Stem Cells Treat Mice With Muscular Dystrophy
Is a treatment for Duchenne muscular dystrophy likely in the near future? It is, if the stem cell remedy University of Minnesota Professor Rita Perlingeiro developed for mice with the ailment works on humans as well. Muscular dystrophy is a genetic disorder, for which there is no effective treatment. It causes muscles to weaken and deteriorate and it is a disease that afflicts mainly children, many of whom succumb during their teen years.
According to Brandon Largent, writing March 6 in the Minnesota Daily, Perlingeiro’s team reprogrammed skin cells from some dystrophic mice’s tails into stem cells that are capable of morphing into any cell type. They then modified the stem cells to induce them to turn into muscle cells. When the reprogrammed cells were transplanted back into the muscles of the donor dystrophic mice, the mice showed increased long-term muscular development, Perlingeiro said.
While the mice were not cured of muscular dystrophy, Perlingeiro told Largent that their muscle function improved greatly and she was confident the methods could have the same results in humans. Perlingeiro has long experience working on muscular dystrophy research. Last year she oversaw the first successful use of human stem cells in treating the disease.

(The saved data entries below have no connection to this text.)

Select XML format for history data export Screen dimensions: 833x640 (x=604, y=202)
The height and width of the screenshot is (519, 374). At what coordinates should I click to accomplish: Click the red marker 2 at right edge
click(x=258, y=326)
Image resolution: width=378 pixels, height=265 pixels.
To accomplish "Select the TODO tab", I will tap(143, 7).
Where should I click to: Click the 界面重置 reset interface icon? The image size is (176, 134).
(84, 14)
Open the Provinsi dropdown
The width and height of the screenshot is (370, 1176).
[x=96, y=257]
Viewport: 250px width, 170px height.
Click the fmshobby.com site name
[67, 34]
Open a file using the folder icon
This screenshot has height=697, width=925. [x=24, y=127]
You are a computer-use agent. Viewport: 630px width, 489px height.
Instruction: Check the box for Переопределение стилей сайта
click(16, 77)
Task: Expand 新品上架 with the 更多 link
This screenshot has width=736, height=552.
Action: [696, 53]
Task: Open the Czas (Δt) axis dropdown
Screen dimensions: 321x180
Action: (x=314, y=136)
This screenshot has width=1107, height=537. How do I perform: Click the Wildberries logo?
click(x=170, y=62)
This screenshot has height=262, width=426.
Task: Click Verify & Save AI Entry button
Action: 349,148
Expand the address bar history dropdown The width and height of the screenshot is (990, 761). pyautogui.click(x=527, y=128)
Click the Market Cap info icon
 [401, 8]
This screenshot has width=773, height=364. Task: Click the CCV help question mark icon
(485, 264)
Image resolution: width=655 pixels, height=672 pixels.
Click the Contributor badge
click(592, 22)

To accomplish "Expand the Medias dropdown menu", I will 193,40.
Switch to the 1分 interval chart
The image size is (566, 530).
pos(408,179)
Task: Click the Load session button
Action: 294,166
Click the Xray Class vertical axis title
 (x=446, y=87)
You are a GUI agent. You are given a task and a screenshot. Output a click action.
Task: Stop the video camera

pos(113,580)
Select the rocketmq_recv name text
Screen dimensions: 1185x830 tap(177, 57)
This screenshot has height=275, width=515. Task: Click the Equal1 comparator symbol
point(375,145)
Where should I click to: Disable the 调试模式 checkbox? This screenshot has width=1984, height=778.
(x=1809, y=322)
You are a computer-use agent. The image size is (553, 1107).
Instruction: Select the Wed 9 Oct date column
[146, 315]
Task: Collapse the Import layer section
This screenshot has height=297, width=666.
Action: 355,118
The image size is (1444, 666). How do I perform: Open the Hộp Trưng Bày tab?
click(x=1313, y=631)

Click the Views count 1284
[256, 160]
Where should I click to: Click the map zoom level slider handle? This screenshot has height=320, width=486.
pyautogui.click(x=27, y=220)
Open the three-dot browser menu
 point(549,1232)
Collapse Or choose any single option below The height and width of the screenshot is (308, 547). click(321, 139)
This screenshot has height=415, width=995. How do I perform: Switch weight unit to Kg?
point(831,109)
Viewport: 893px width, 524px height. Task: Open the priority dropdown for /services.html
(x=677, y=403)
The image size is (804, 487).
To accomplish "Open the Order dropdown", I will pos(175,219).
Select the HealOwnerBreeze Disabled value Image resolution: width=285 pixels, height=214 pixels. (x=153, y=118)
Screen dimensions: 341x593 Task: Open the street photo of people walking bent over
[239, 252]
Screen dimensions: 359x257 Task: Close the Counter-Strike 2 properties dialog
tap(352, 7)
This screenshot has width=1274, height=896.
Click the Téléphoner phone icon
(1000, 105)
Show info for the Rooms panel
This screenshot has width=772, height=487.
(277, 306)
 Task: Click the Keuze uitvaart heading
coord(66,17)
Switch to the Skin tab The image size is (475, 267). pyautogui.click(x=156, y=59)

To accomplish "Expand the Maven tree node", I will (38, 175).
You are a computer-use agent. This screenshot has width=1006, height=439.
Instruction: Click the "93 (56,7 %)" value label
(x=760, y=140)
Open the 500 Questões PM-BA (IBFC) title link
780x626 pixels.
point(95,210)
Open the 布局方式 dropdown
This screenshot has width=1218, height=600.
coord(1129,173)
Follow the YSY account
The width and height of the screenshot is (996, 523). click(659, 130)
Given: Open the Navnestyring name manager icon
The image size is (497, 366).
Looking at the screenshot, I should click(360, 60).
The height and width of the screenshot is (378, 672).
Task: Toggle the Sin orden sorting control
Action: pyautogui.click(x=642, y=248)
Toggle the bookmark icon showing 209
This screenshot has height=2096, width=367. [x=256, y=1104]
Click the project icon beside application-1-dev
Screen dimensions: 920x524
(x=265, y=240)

Largent quoted Jakub Tolas, director of the University’s Stem Cell Institute saying, “It’s game-changing research, in my opinion, in the field of muscular dystrophy.” Tolar said Perlingeiro’s method has the potential to reach human clinical trials, which would make it the first muscular dystrophy treatment to do so. Largent also quoted Perlingeiro as noting that her research provides proof-of-principle for the possibility of treating the disorder and could translate to testing in human cells from dystrophic patients. Her research, she said, provides proof-of-principle for the possibility of treating the disorder and could translate to testing in human cells from dystrophic patients. The study was published online in the journal Nature Communications.